Set down all the data again. Change nothing.

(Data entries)
══════════

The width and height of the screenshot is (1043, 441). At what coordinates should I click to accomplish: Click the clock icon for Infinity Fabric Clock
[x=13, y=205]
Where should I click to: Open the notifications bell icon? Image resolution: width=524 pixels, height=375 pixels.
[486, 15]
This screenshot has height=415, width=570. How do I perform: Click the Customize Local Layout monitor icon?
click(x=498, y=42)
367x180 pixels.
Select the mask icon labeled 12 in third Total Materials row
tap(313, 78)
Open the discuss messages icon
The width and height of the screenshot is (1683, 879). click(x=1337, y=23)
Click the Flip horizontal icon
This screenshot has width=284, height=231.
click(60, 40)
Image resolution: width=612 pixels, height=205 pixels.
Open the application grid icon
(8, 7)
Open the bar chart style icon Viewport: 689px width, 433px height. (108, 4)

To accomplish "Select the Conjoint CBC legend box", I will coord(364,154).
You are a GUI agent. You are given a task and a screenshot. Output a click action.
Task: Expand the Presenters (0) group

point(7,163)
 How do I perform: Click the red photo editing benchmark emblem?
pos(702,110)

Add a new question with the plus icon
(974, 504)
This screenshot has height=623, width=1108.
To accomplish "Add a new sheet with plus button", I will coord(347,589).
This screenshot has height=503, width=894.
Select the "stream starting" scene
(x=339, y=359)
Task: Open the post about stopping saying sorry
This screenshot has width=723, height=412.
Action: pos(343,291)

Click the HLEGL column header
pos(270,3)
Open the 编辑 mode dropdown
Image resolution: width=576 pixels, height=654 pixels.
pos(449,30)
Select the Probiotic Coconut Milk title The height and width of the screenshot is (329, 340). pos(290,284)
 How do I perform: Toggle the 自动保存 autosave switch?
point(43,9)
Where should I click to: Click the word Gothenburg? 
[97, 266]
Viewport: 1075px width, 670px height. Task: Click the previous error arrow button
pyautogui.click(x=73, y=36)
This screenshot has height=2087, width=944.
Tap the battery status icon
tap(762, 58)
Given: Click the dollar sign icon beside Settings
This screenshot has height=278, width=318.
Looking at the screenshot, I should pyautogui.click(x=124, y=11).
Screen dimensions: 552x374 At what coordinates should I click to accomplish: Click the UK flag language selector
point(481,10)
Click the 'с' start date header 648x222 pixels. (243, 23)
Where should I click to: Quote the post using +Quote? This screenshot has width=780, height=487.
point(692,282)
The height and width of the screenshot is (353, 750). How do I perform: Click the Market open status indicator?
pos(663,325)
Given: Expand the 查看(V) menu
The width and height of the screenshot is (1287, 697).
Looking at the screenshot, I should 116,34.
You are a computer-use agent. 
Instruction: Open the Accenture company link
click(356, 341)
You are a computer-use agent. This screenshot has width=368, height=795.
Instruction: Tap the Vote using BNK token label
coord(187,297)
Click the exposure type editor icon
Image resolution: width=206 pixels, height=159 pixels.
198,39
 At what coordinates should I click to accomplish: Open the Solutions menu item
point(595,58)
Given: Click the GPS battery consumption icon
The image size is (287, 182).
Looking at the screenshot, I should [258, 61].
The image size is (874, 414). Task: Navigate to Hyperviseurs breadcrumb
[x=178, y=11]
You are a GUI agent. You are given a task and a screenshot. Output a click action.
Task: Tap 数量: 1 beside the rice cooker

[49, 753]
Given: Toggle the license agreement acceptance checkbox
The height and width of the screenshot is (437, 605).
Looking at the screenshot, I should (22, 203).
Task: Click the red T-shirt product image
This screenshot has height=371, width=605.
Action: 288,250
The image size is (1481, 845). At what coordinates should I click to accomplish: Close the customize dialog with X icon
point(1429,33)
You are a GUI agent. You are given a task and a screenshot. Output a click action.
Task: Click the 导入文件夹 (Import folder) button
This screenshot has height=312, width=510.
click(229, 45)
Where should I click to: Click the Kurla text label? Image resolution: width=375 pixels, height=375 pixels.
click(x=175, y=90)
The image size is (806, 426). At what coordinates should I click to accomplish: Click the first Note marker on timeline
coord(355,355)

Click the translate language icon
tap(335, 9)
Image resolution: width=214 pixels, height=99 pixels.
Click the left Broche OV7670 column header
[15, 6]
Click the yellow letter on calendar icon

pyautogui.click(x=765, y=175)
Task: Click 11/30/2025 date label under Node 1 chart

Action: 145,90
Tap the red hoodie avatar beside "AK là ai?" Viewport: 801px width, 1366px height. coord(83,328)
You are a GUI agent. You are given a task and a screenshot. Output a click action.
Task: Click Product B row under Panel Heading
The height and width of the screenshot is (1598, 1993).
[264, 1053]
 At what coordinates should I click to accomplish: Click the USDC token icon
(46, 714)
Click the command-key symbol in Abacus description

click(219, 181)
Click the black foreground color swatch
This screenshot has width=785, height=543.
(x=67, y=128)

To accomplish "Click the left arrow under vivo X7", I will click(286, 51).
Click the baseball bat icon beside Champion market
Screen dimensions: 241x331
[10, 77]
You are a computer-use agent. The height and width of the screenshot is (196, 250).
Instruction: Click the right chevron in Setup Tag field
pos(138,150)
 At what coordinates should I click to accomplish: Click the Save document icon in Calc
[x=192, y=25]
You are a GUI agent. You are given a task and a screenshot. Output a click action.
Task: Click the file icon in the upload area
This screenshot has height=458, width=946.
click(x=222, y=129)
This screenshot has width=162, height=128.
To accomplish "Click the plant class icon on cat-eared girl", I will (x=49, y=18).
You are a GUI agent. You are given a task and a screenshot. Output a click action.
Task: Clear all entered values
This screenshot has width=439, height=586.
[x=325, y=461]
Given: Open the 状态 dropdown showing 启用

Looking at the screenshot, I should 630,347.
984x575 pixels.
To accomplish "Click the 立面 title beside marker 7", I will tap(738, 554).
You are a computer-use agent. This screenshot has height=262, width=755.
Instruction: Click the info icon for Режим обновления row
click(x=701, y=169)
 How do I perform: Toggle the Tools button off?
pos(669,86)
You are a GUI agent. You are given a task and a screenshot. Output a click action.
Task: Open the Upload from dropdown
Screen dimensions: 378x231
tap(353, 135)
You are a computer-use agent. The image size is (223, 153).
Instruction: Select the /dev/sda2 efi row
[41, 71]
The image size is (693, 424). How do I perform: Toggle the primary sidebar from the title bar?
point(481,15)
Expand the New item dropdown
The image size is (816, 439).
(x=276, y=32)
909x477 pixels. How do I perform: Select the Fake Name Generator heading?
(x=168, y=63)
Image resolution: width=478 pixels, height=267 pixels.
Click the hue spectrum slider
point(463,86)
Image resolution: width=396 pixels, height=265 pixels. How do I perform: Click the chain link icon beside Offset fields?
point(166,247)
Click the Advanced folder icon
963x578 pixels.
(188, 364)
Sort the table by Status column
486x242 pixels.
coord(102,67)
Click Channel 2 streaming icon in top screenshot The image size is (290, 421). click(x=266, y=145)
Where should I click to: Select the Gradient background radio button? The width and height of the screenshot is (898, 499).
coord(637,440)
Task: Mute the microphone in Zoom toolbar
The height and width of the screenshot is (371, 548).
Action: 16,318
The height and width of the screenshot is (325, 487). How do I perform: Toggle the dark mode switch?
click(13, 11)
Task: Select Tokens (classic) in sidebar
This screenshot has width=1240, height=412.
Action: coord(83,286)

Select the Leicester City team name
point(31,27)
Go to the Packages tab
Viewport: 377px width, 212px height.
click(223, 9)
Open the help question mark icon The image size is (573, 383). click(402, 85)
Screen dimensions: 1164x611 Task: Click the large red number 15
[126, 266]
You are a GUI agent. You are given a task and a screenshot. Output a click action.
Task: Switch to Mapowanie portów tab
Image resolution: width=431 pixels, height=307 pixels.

══════════

◆ Your response:
The width and height of the screenshot is (1043, 441). At what coordinates should I click to accomplish: Click the clock icon for Infinity Fabric Clock
[x=13, y=205]
Where should I click to: Open the notifications bell icon? Image resolution: width=524 pixels, height=375 pixels.
[486, 15]
This screenshot has height=415, width=570. How do I perform: Click the Customize Local Layout monitor icon?
click(x=498, y=42)
367x180 pixels.
Select the mask icon labeled 12 in third Total Materials row
tap(313, 78)
Open the discuss messages icon
The width and height of the screenshot is (1683, 879). click(x=1337, y=23)
Click the Flip horizontal icon
This screenshot has width=284, height=231.
click(60, 40)
Image resolution: width=612 pixels, height=205 pixels.
Open the application grid icon
(8, 7)
Open the bar chart style icon Viewport: 689px width, 433px height. (108, 4)

To accomplish "Select the Conjoint CBC legend box", I will coord(364,154).
You are a GUI agent. You are given a task and a screenshot. Output a click action.
Task: Expand the Presenters (0) group

point(7,163)
 How do I perform: Click the red photo editing benchmark emblem?
pos(702,110)

Add a new question with the plus icon
(974, 504)
This screenshot has height=623, width=1108.
To accomplish "Add a new sheet with plus button", I will coord(347,589).
This screenshot has height=503, width=894.
Select the "stream starting" scene
(x=339, y=359)
Task: Open the post about stopping saying sorry
This screenshot has width=723, height=412.
Action: pos(343,291)

Click the HLEGL column header
pos(270,3)
Open the 编辑 mode dropdown
Image resolution: width=576 pixels, height=654 pixels.
pos(449,30)
Select the Probiotic Coconut Milk title The height and width of the screenshot is (329, 340). pos(290,284)
 How do I perform: Toggle the 自动保存 autosave switch?
point(43,9)
Where should I click to: Click the word Gothenburg? 
[97, 266]
Viewport: 1075px width, 670px height. Task: Click the previous error arrow button
pyautogui.click(x=73, y=36)
This screenshot has height=2087, width=944.
Tap the battery status icon
tap(762, 58)
Given: Click the dollar sign icon beside Settings
This screenshot has height=278, width=318.
Looking at the screenshot, I should pyautogui.click(x=124, y=11).
Screen dimensions: 552x374 At what coordinates should I click to accomplish: Click the UK flag language selector
point(481,10)
Click the 'с' start date header 648x222 pixels. (243, 23)
Where should I click to: Quote the post using +Quote? This screenshot has width=780, height=487.
point(692,282)
The height and width of the screenshot is (353, 750). How do I perform: Click the Market open status indicator?
pos(663,325)
Given: Expand the 查看(V) menu
The width and height of the screenshot is (1287, 697).
Looking at the screenshot, I should 116,34.
You are a computer-use agent. 
Instruction: Open the Accenture company link
click(356, 341)
You are a computer-use agent. This screenshot has width=368, height=795.
Instruction: Tap the Vote using BNK token label
coord(187,297)
Click the exposure type editor icon
Image resolution: width=206 pixels, height=159 pixels.
198,39
 At what coordinates should I click to accomplish: Open the Solutions menu item
point(595,58)
Given: Click the GPS battery consumption icon
The image size is (287, 182).
Looking at the screenshot, I should [258, 61].
The image size is (874, 414). Task: Navigate to Hyperviseurs breadcrumb
[x=178, y=11]
You are a GUI agent. You are given a task and a screenshot. Output a click action.
Task: Tap 数量: 1 beside the rice cooker

[49, 753]
Given: Toggle the license agreement acceptance checkbox
The height and width of the screenshot is (437, 605).
Looking at the screenshot, I should (22, 203).
Task: Click the red T-shirt product image
This screenshot has height=371, width=605.
Action: 288,250
The image size is (1481, 845). At what coordinates should I click to accomplish: Close the customize dialog with X icon
point(1429,33)
You are a GUI agent. You are given a task and a screenshot. Output a click action.
Task: Click the 导入文件夹 (Import folder) button
This screenshot has height=312, width=510.
click(229, 45)
Where should I click to: Click the Kurla text label? Image resolution: width=375 pixels, height=375 pixels.
click(x=175, y=90)
The image size is (806, 426). At what coordinates should I click to accomplish: Click the first Note marker on timeline
coord(355,355)

Click the translate language icon
tap(335, 9)
Image resolution: width=214 pixels, height=99 pixels.
Click the left Broche OV7670 column header
[15, 6]
Click the yellow letter on calendar icon

pyautogui.click(x=765, y=175)
Task: Click 11/30/2025 date label under Node 1 chart

Action: 145,90
Tap the red hoodie avatar beside "AK là ai?" Viewport: 801px width, 1366px height. coord(83,328)
You are a GUI agent. You are given a task and a screenshot. Output a click action.
Task: Click Product B row under Panel Heading
The height and width of the screenshot is (1598, 1993).
[264, 1053]
 At what coordinates should I click to accomplish: Click the USDC token icon
(46, 714)
Click the command-key symbol in Abacus description

click(219, 181)
Click the black foreground color swatch
This screenshot has width=785, height=543.
(x=67, y=128)

To accomplish "Click the left arrow under vivo X7", I will click(286, 51).
Click the baseball bat icon beside Champion market
Screen dimensions: 241x331
[10, 77]
You are a computer-use agent. The height and width of the screenshot is (196, 250).
Instruction: Click the right chevron in Setup Tag field
pos(138,150)
 At what coordinates should I click to accomplish: Click the Save document icon in Calc
[x=192, y=25]
You are a GUI agent. You are given a task and a screenshot. Output a click action.
Task: Click the file icon in the upload area
This screenshot has height=458, width=946.
click(x=222, y=129)
This screenshot has width=162, height=128.
To accomplish "Click the plant class icon on cat-eared girl", I will (x=49, y=18).
You are a GUI agent. You are given a task and a screenshot. Output a click action.
Task: Clear all entered values
This screenshot has width=439, height=586.
[x=325, y=461]
Given: Open the 状态 dropdown showing 启用

Looking at the screenshot, I should 630,347.
984x575 pixels.
To accomplish "Click the 立面 title beside marker 7", I will tap(738, 554).
You are a computer-use agent. This screenshot has height=262, width=755.
Instruction: Click the info icon for Режим обновления row
click(x=701, y=169)
 How do I perform: Toggle the Tools button off?
pos(669,86)
You are a GUI agent. You are given a task and a screenshot. Output a click action.
Task: Open the Upload from dropdown
Screen dimensions: 378x231
tap(353, 135)
You are a computer-use agent. The image size is (223, 153).
Instruction: Select the /dev/sda2 efi row
[41, 71]
The image size is (693, 424). How do I perform: Toggle the primary sidebar from the title bar?
point(481,15)
Expand the New item dropdown
The image size is (816, 439).
(x=276, y=32)
909x477 pixels. How do I perform: Select the Fake Name Generator heading?
(x=168, y=63)
Image resolution: width=478 pixels, height=267 pixels.
Click the hue spectrum slider
point(463,86)
Image resolution: width=396 pixels, height=265 pixels. How do I perform: Click the chain link icon beside Offset fields?
point(166,247)
Click the Advanced folder icon
963x578 pixels.
(188, 364)
Sort the table by Status column
486x242 pixels.
coord(102,67)
Click Channel 2 streaming icon in top screenshot The image size is (290, 421). click(x=266, y=145)
Where should I click to: Select the Gradient background radio button? The width and height of the screenshot is (898, 499).
coord(637,440)
Task: Mute the microphone in Zoom toolbar
The height and width of the screenshot is (371, 548).
Action: 16,318
The height and width of the screenshot is (325, 487). How do I perform: Toggle the dark mode switch?
click(13, 11)
Task: Select Tokens (classic) in sidebar
This screenshot has width=1240, height=412.
Action: coord(83,286)

Select the Leicester City team name
point(31,27)
Go to the Packages tab
Viewport: 377px width, 212px height.
click(223, 9)
Open the help question mark icon The image size is (573, 383). click(402, 85)
Screen dimensions: 1164x611 Task: Click the large red number 15
[126, 266]
You are a GUI agent. You are given a task and a screenshot. Output a click action.
Task: Switch to Mapowanie portów tab
Image resolution: width=431 pixels, height=307 pixels.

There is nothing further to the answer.